El pasado 10 de enero, el parlamento danés afirmó que no existe ninguna cantidad de dinero capaz de convencer a la población groenlandesa de aceptar una anexión, advirtiendo que cualquier intento en ese sentido solo provocaría descontento social. En la misma línea, los líderes de todos los partidos políticos de Groenlandia, incluidos los de la oposición, difundieron un posicionamiento conjunto en el que subrayaron que el futuro del territorio debe ser decidido exclusivamente por su población.
“No queremos ser estadounidenses ni daneses; queremos ser groenlandeses”, señalaron en el comunicado, reafirmando su identidad y derecho a la autodeterminación.
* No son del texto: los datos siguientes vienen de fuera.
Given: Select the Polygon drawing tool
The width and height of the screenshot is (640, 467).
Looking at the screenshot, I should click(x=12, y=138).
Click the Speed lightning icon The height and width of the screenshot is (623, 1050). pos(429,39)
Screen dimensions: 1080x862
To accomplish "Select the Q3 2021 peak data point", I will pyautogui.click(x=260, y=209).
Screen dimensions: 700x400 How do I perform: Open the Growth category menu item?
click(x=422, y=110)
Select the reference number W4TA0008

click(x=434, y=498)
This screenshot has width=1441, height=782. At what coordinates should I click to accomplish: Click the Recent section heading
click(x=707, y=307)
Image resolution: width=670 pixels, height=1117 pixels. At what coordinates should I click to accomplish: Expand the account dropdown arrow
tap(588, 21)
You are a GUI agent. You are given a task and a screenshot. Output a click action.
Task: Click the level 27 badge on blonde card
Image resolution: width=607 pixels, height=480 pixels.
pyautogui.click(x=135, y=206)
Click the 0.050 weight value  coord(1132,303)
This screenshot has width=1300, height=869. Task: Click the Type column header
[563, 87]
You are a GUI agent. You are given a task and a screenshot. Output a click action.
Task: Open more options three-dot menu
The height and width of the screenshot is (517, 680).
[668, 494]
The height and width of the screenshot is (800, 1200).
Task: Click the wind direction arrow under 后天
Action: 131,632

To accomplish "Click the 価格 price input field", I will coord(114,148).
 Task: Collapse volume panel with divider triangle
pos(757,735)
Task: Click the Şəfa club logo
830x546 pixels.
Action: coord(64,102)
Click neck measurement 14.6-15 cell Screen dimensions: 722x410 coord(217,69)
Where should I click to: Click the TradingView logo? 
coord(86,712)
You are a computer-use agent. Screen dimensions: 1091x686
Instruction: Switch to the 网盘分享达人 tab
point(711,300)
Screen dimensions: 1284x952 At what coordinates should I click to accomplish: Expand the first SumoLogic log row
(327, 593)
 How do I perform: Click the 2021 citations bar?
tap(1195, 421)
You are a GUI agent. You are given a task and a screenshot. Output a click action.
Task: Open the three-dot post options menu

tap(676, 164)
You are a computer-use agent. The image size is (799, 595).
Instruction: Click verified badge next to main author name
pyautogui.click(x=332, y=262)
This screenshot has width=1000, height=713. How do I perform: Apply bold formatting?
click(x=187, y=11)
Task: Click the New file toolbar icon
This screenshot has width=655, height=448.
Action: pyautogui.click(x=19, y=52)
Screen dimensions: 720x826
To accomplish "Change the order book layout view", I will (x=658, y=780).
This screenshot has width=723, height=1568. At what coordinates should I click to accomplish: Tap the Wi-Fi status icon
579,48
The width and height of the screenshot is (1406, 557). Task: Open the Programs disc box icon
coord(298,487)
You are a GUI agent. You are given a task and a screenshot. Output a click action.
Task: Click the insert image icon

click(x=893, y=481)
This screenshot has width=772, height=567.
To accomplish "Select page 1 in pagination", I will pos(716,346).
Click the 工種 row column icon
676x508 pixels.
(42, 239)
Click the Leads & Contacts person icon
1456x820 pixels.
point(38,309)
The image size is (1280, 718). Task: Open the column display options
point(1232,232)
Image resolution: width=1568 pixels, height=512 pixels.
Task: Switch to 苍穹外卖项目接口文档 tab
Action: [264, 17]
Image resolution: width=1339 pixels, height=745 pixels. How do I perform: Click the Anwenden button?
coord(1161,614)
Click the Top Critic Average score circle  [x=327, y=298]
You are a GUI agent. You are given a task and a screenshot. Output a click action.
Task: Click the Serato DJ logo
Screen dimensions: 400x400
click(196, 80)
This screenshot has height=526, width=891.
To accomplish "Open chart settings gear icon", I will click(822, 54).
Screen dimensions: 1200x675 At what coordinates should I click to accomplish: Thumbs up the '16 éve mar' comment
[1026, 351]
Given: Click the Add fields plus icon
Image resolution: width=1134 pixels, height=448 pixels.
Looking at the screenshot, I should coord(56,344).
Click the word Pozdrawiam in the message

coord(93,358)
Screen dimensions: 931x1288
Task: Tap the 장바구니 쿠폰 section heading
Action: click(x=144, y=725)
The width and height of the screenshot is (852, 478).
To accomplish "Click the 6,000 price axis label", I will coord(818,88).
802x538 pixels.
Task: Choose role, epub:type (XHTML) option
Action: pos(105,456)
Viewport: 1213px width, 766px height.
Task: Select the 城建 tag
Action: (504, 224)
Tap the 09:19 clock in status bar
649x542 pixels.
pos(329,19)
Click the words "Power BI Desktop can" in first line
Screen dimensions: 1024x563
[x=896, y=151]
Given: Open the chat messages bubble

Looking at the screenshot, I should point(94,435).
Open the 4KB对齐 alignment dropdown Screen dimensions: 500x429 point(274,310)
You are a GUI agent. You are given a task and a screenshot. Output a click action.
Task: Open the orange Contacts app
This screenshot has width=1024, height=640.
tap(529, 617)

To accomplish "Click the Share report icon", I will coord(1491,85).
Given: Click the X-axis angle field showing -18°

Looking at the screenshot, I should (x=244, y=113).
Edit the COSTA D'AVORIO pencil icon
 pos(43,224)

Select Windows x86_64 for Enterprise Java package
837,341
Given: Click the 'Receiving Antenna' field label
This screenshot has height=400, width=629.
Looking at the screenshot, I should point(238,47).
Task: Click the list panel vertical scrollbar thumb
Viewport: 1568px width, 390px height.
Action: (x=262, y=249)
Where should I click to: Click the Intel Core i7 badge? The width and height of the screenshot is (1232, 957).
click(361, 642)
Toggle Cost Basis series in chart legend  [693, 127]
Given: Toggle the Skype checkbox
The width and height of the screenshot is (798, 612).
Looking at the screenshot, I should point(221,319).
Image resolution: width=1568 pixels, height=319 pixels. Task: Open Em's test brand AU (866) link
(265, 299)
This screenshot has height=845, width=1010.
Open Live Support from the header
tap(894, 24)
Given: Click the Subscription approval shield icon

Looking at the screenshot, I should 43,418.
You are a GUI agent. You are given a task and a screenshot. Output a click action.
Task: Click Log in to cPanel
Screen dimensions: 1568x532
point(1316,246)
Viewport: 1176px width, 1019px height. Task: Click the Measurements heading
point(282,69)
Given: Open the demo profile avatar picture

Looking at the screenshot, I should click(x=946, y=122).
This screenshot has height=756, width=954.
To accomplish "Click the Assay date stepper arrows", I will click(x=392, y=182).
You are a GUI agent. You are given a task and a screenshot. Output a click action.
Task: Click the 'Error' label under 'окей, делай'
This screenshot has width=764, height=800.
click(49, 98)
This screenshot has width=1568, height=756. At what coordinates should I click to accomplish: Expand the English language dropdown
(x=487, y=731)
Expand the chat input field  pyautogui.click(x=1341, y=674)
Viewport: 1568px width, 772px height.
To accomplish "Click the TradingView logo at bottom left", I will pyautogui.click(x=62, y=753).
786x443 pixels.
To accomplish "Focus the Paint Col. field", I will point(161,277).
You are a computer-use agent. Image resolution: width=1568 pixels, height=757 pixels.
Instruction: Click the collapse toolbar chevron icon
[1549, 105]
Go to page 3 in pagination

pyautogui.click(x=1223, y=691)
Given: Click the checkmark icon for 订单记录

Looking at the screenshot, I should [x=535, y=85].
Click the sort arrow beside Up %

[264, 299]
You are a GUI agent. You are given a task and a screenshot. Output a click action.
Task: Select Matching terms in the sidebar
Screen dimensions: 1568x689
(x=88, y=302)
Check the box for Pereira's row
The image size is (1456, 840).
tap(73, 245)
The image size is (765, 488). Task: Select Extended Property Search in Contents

Pese a este rechazo, Trump y altos funcionarios de la Casa Blanca han evaluado distintos escenarios para colocar a Groenlandia bajo control estadounidense, sin descartar una intervención militar. Tanto el gobierno groenlandés como el danés han reiterado, en público y en privado, que el territorio no está en venta.
La posible anexión ha encendido alertas dentro de la OTAN. Aún no está claro cómo reaccionaría la alianza si Estados Unidos recurriera a la fuerza, pero varios líderes europeos han advertido que una acción de este tipo tendría consecuencias graves. En una declaración conjunta, Francia, Alemania, Reino Unido, Italia, Polonia y España enfatizaron que Groenlandia pertenece a su pueblo.
Trump, por su parte, afirmó que preferiría un acuerdo pacífico, aunque dejó abierta la posibilidad de medidas coercitivas. Justificó su postura asegurando que la anexión sería necesaria para evitar una eventual expansión de Rusia o China en la región ártica.
Sobre la posibilidad de realizar pagos directos a los habitantes de Groenlandia para convencerlos, el mandatario evitó confirmarlo, aunque no cerró la puerta a esa opción. Sin embargo, la población local ha reaccionado con un rechazo casi unánime. Residentes de Nuuk, la capital, han declarado que no aceptarían ningún tipo de compensación económica a cambio de perder el control sobre su territorio.
En medio de la controversia, diplomáticos de Groenlandia y Dinamarca sostuvieron reuniones recientes en Washington con asesores de la Casa Blanca para abordar el tema. Además, el primer ministro groenlandés, Jens-Frederik Nielsen, junto con otros líderes políticos, reiteró su negativa a las intenciones de Trump y anunció que se adelantará una sesión del parlamento local para definir una respuesta oficial ante las amenazas del gobierno estadounidense.